▶ **Work item**: Using the listing below, print exactly everything from the line with "Themengruppen (320, 754)" down to the line with "Uncategorized (46, 427)", both included, and nothing more.

▶ **Information given**:
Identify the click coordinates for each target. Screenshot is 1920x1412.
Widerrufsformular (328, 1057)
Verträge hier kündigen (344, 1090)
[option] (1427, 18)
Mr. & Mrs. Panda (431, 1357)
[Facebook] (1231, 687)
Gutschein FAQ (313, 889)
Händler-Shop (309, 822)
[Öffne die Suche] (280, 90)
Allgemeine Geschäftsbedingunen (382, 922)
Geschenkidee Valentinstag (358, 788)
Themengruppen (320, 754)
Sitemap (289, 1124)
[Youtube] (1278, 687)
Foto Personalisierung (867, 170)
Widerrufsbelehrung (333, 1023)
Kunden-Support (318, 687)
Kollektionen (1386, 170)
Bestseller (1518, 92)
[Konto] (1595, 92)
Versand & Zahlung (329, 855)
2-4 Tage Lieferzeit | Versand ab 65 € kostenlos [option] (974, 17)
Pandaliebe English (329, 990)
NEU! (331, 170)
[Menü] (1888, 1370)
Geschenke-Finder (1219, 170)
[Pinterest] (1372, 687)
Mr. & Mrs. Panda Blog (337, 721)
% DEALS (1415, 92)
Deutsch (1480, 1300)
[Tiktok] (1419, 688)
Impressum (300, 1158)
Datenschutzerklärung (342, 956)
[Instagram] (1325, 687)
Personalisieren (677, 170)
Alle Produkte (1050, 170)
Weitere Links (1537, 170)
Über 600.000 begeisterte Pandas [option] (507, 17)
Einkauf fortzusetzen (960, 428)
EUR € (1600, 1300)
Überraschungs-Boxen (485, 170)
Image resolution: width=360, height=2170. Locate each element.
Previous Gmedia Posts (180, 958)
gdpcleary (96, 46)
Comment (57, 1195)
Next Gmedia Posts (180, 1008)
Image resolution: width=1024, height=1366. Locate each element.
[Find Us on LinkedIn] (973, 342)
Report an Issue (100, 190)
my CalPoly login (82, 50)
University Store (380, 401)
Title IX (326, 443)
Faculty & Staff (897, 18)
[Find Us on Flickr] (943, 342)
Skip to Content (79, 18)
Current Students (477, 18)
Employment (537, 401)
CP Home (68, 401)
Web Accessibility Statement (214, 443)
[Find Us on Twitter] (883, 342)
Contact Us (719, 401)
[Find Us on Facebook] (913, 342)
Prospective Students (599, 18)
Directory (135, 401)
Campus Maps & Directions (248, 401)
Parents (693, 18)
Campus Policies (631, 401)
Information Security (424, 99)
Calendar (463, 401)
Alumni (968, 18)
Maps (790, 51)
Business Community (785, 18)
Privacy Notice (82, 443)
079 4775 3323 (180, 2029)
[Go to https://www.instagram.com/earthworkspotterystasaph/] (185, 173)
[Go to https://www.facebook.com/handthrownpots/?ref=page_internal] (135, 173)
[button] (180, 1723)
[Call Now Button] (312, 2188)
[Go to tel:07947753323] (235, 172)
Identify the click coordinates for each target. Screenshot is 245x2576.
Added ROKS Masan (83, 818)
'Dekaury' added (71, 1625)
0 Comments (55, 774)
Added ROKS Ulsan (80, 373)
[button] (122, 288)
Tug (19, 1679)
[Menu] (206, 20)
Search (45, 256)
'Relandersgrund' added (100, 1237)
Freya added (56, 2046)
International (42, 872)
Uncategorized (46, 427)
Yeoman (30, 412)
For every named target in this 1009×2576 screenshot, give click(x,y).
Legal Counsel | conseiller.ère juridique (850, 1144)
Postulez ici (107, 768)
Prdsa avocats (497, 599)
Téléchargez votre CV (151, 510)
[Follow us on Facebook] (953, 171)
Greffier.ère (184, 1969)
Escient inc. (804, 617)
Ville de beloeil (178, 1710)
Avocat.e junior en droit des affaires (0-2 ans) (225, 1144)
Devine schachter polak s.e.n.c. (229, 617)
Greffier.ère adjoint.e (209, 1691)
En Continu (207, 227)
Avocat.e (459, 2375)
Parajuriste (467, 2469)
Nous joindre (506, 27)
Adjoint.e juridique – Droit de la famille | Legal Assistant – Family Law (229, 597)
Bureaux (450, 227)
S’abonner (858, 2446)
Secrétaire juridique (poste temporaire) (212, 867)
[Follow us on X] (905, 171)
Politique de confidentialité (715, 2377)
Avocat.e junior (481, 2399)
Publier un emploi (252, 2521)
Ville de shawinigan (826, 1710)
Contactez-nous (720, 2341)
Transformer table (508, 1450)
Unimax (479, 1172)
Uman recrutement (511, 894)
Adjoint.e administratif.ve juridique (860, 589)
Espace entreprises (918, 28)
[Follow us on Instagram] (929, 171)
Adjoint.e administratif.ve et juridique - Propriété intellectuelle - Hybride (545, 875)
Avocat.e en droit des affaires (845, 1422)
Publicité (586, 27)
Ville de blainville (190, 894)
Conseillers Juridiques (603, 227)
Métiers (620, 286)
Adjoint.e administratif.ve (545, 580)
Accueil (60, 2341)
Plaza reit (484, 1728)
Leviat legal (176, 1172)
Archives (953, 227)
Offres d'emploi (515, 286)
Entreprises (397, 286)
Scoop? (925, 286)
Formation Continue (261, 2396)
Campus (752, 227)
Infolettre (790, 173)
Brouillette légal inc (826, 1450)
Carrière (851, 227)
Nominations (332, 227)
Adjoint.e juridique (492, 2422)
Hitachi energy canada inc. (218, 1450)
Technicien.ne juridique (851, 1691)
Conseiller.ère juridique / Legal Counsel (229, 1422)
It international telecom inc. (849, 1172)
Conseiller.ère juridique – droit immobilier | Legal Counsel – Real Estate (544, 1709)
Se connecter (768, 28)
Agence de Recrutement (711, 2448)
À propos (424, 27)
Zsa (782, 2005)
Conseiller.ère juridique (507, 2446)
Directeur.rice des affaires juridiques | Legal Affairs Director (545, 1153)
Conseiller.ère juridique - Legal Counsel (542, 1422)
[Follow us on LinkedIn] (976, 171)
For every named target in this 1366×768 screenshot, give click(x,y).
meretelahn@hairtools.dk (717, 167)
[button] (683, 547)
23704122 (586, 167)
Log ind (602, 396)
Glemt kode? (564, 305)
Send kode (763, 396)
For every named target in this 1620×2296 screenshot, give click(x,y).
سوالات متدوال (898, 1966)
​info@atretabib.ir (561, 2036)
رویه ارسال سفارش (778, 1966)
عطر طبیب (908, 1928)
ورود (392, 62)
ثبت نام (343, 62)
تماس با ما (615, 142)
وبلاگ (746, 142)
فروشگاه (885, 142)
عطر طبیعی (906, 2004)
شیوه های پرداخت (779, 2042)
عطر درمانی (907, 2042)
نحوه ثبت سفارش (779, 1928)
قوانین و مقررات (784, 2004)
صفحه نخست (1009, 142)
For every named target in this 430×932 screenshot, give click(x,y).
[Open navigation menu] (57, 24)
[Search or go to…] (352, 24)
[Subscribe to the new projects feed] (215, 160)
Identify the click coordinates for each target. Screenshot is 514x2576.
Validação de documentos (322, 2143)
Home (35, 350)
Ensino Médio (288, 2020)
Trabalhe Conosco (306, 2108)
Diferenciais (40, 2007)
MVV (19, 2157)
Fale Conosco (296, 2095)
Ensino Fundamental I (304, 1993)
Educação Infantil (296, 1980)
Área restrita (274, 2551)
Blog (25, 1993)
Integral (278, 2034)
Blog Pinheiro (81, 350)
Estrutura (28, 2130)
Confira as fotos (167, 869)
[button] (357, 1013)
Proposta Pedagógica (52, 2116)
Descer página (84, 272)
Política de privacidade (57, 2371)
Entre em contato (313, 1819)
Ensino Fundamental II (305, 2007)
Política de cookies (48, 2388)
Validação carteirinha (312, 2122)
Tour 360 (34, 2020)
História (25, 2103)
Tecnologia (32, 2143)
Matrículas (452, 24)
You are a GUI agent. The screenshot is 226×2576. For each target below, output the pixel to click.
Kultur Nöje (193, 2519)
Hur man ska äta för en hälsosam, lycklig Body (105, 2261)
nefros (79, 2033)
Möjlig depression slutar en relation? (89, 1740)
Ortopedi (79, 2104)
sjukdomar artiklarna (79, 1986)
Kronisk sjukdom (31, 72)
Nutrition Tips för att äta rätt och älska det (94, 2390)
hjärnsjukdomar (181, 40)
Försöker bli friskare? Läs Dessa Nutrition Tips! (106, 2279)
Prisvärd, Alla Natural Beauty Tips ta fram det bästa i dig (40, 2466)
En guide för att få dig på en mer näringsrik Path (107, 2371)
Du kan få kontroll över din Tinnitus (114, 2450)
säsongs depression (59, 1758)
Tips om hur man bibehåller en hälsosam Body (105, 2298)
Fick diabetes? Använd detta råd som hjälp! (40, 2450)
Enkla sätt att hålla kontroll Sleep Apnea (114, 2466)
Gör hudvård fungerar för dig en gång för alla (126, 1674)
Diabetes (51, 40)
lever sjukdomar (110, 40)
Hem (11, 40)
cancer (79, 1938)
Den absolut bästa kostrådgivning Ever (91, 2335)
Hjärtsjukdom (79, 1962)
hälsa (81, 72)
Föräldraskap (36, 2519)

▶ **Result of this task**:
Themengruppen (320, 754)
Sitemap (289, 1124)
[Youtube] (1278, 687)
Foto Personalisierung (867, 170)
Widerrufsbelehrung (333, 1023)
Kunden-Support (318, 687)
Kollektionen (1386, 170)
Bestseller (1518, 92)
[Konto] (1595, 92)
Versand & Zahlung (329, 855)
2-4 Tage Lieferzeit | Versand ab 65 € kostenlos [option] (974, 17)
Pandaliebe English (329, 990)
NEU! (331, 170)
[Menü] (1888, 1370)
Geschenke-Finder (1219, 170)
[Pinterest] (1372, 687)
Mr. & Mrs. Panda Blog (337, 721)
% DEALS (1415, 92)
Deutsch (1480, 1300)
[Tiktok] (1419, 688)
Impressum (300, 1158)
Datenschutzerklärung (342, 956)
[Instagram] (1325, 687)
Personalisieren (677, 170)
Alle Produkte (1050, 170)
Weitere Links (1537, 170)
Über 600.000 begeisterte Pandas [option] (507, 17)
Einkauf fortzusetzen (960, 428)
EUR € (1600, 1300)
Überraschungs-Boxen (485, 170)
Image resolution: width=360, height=2170. Locate each element.
Previous Gmedia Posts (180, 958)
gdpcleary (96, 46)
Comment (57, 1195)
Next Gmedia Posts (180, 1008)
Image resolution: width=1024, height=1366. Locate each element.
[Find Us on LinkedIn] (973, 342)
Report an Issue (100, 190)
my CalPoly login (82, 50)
University Store (380, 401)
Title IX (326, 443)
Faculty & Staff (897, 18)
[Find Us on Flickr] (943, 342)
Skip to Content (79, 18)
Current Students (477, 18)
Employment (537, 401)
CP Home (68, 401)
Web Accessibility Statement (214, 443)
[Find Us on Twitter] (883, 342)
Contact Us (719, 401)
[Find Us on Facebook] (913, 342)
Prospective Students (599, 18)
Directory (135, 401)
Campus Maps & Directions (248, 401)
Parents (693, 18)
Campus Policies (631, 401)
Information Security (424, 99)
Calendar (463, 401)
Alumni (968, 18)
Maps (790, 51)
Business Community (785, 18)
Privacy Notice (82, 443)
079 4775 3323 (180, 2029)
[Go to https://www.instagram.com/earthworkspotterystasaph/] (185, 173)
[Go to https://www.facebook.com/handthrownpots/?ref=page_internal] (135, 173)
[button] (180, 1723)
[Call Now Button] (312, 2188)
[Go to tel:07947753323] (235, 172)
Identify the click coordinates for each target. Screenshot is 245x2576.
Added ROKS Masan (83, 818)
'Dekaury' added (71, 1625)
0 Comments (55, 774)
Added ROKS Ulsan (80, 373)
[button] (122, 288)
Tug (19, 1679)
[Menu] (206, 20)
Search (45, 256)
'Relandersgrund' added (100, 1237)
Freya added (56, 2046)
International (42, 872)
Uncategorized (46, 427)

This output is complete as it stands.